4. **Analyze Part 2 (from $\frac{\pi}{2}$ to $\pi$):**
* As $x$ gets closer and closer to $\frac{\pi}{2}$ (from the right side), $\tan x$ gets really, really small (we say it goes to "negative infinity"). So, $3x + \tan x$ starts from really, really small negative numbers.
* When $x=\pi$, $3x + \tan x = 3(\pi) + \tan(\pi) = 3\pi + 0 = 3\pi$. (This is about 9.42).
* Again, both $3x$ and $\tan x$ are always going *up* (increasing) in this part. So, the whole function $3x + \tan x$ is always going up.
* Since the function starts from really, really small negative numbers and goes all the way up to $3\pi$, and our target value $\frac{5\pi}{2}$ (which is about 7.85) is between those really small negative numbers and $3\pi$, the graph *must* cross the line $\frac{5\pi}{2}$ exactly **one** time in this part.
5. **Count the total solutions:** We found one solution in Part 1 and one solution in Part 2. So, in total, there are $1 + 1 = 2$ real solutions.

Alternative answer

Answer: 2 Explain
This is a question about finding how many times a special function (made of a straight line and a tangent curve) hits a certain value by looking at its behavior . The solving step is:

1. First, I looked at the function `3x + tan(x)`. I know that `tan(x)` gets really tricky around `x = pi/2` because it has a big jump there. So, I decided to split the interval `[0, pi]` into two parts: `[0, pi/2)` and `(pi/2, pi]`.
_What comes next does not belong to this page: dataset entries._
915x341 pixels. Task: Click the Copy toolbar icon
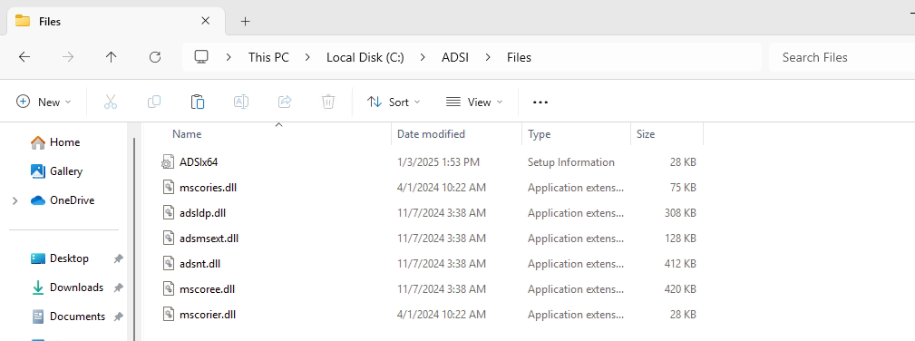coord(154,102)
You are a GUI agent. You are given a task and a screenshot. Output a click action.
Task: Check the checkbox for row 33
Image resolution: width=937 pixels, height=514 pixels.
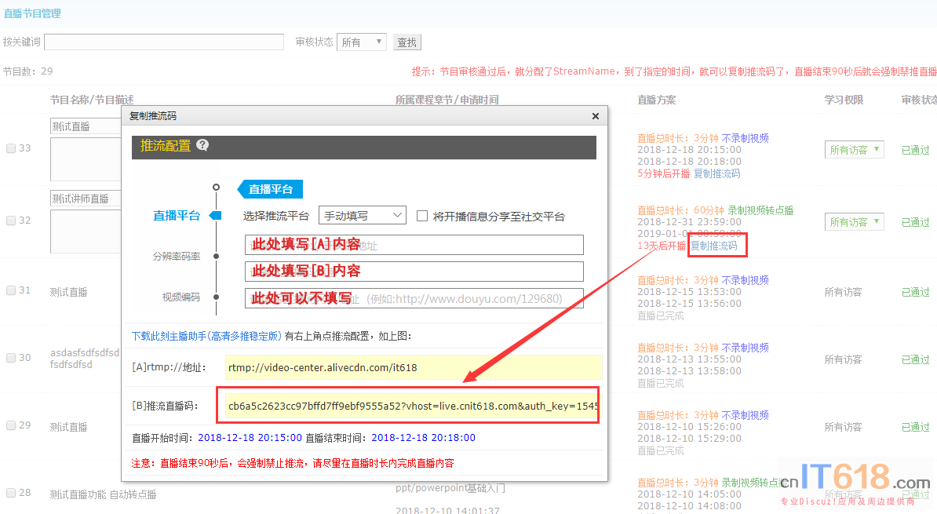pyautogui.click(x=11, y=148)
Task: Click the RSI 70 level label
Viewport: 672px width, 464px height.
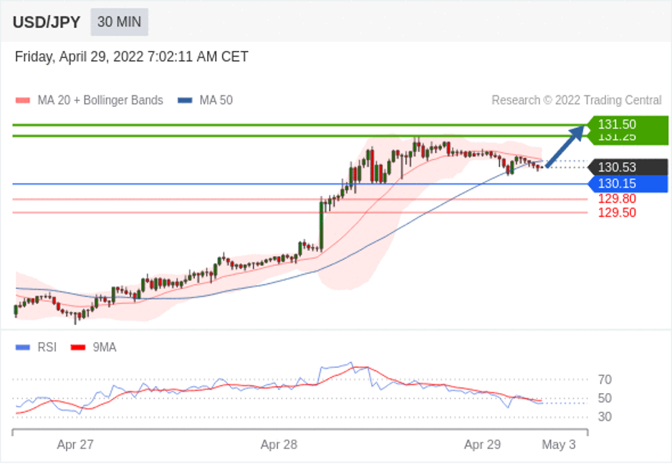Action: tap(604, 379)
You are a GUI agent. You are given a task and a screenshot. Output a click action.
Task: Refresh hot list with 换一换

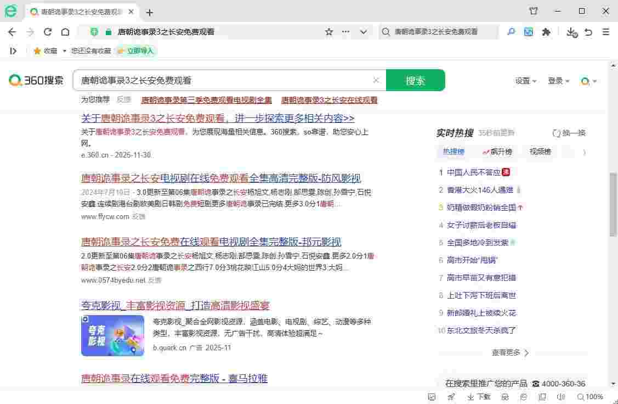[x=569, y=133]
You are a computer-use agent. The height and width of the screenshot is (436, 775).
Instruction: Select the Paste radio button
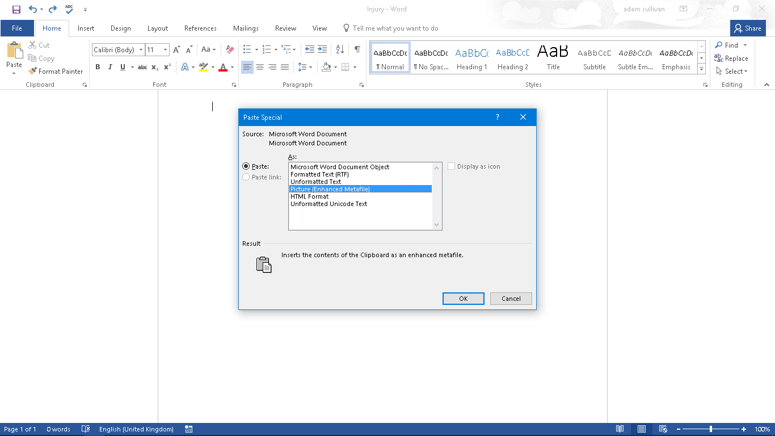click(x=246, y=166)
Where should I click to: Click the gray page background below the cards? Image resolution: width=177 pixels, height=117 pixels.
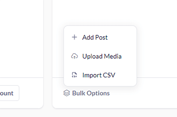pyautogui.click(x=88, y=113)
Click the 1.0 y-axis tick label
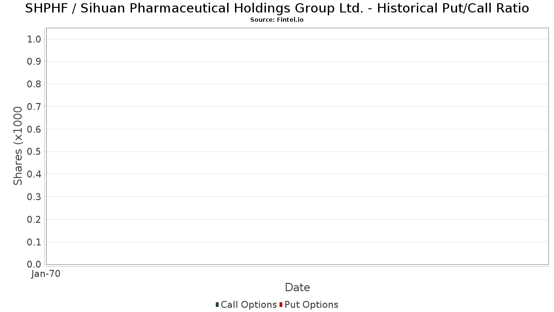Image resolution: width=554 pixels, height=312 pixels. [x=35, y=39]
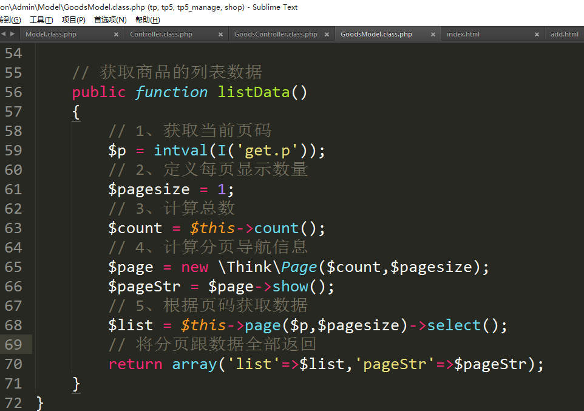Open the 帮助(H) menu
The width and height of the screenshot is (584, 411).
click(148, 20)
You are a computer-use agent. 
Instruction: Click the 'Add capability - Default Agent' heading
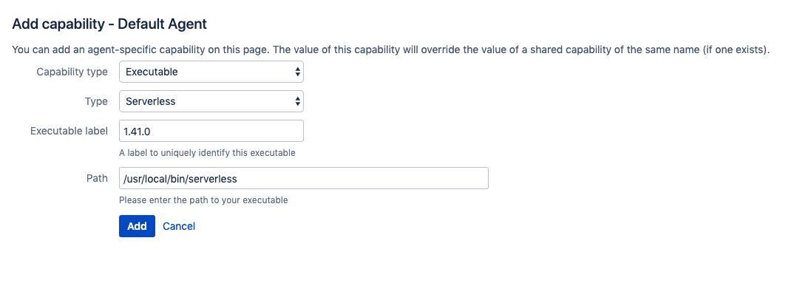(x=109, y=24)
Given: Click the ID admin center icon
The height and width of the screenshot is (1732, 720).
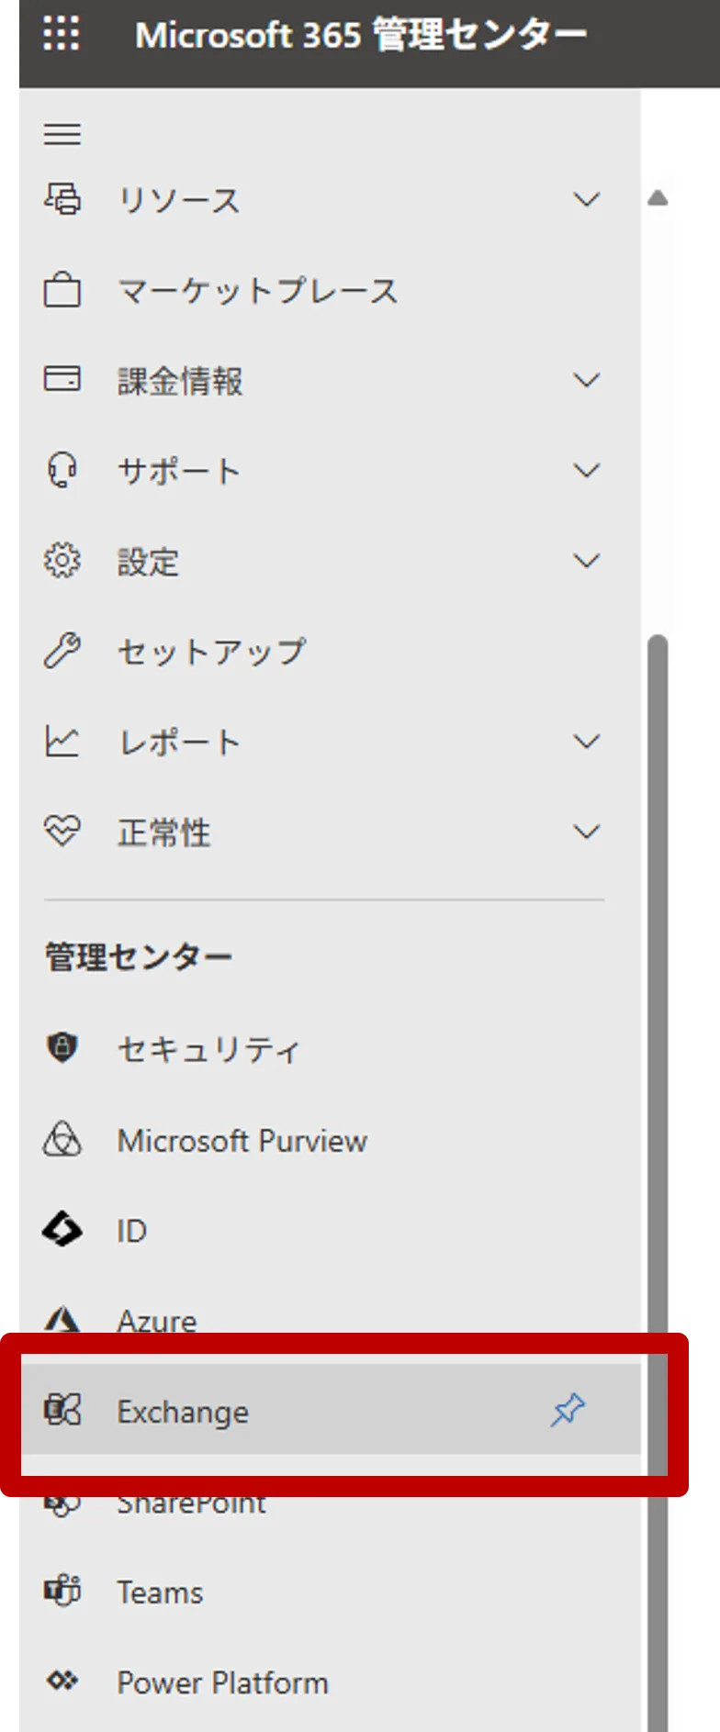Looking at the screenshot, I should [x=62, y=1230].
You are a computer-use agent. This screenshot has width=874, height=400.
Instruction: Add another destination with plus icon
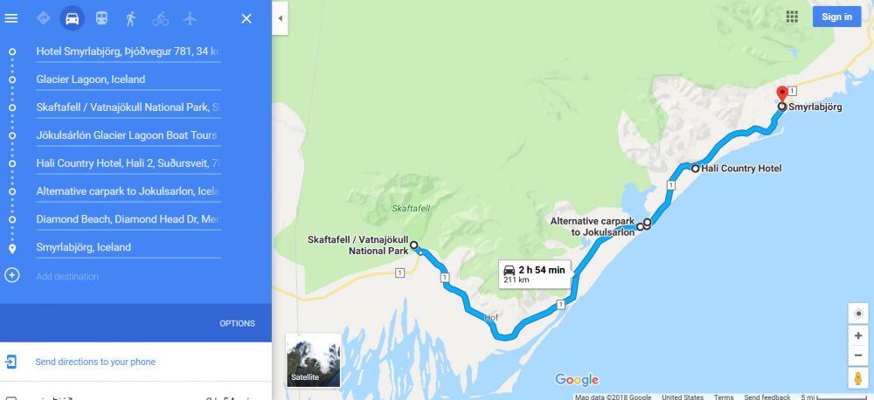(11, 275)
2. **In the first part, from `0` up to (but not including) `pi/2`:**
* When `x = 0`, `3x + tan(x)` is `3(0) + tan(0) = 0 + 0 = 0`.
* As `x` gets closer and closer to `pi/2` from the left, `3x` keeps getting bigger (up to `3pi/2`), and `tan(x)` goes super high, all the way to positive infinity!
* Both `3x` and `tan(x)` are always getting bigger in this part, so their sum `3x + tan(x)` is also always getting bigger. It starts at `0` and goes all the way up to infinity.
* Our target value is `5pi/2`. Since `5pi/2` is bigger than `0` and smaller than infinity, and our function is continuously climbing, it must hit `5pi/2` exactly one time in this first part.

3. **Now, for the second part, from `pi/2` (just after) up to `pi`:**
* Right after `pi/2`, `tan(x)` starts as a super, super big negative number (like minus a billion!). `3x` is around `3pi/2`. So, `3x + tan(x)` starts as a super big negative number.
* When `x = pi`, `3x + tan(x)` is `3(pi) + tan(pi) = 3pi + 0 = 3pi`.
* In this part, both `3x` and `tan(x)` are always getting bigger (even though `tan(x)` starts negative, it's increasing towards `0`). So, their sum `3x + tan(x)` is also always getting bigger, going from a super big negative number all the way up to `3pi`.
* Our target value `5pi/2` (which is `2.5 * pi`) is between that super big negative number and `3pi`. Since our function is continuously climbing, it must hit `5pi/2` exactly one time in this second part.

4. **Putting it all together:** We found one solution in the first part and one solution in the second part. So, `1 + 1 = 2` solutions in total!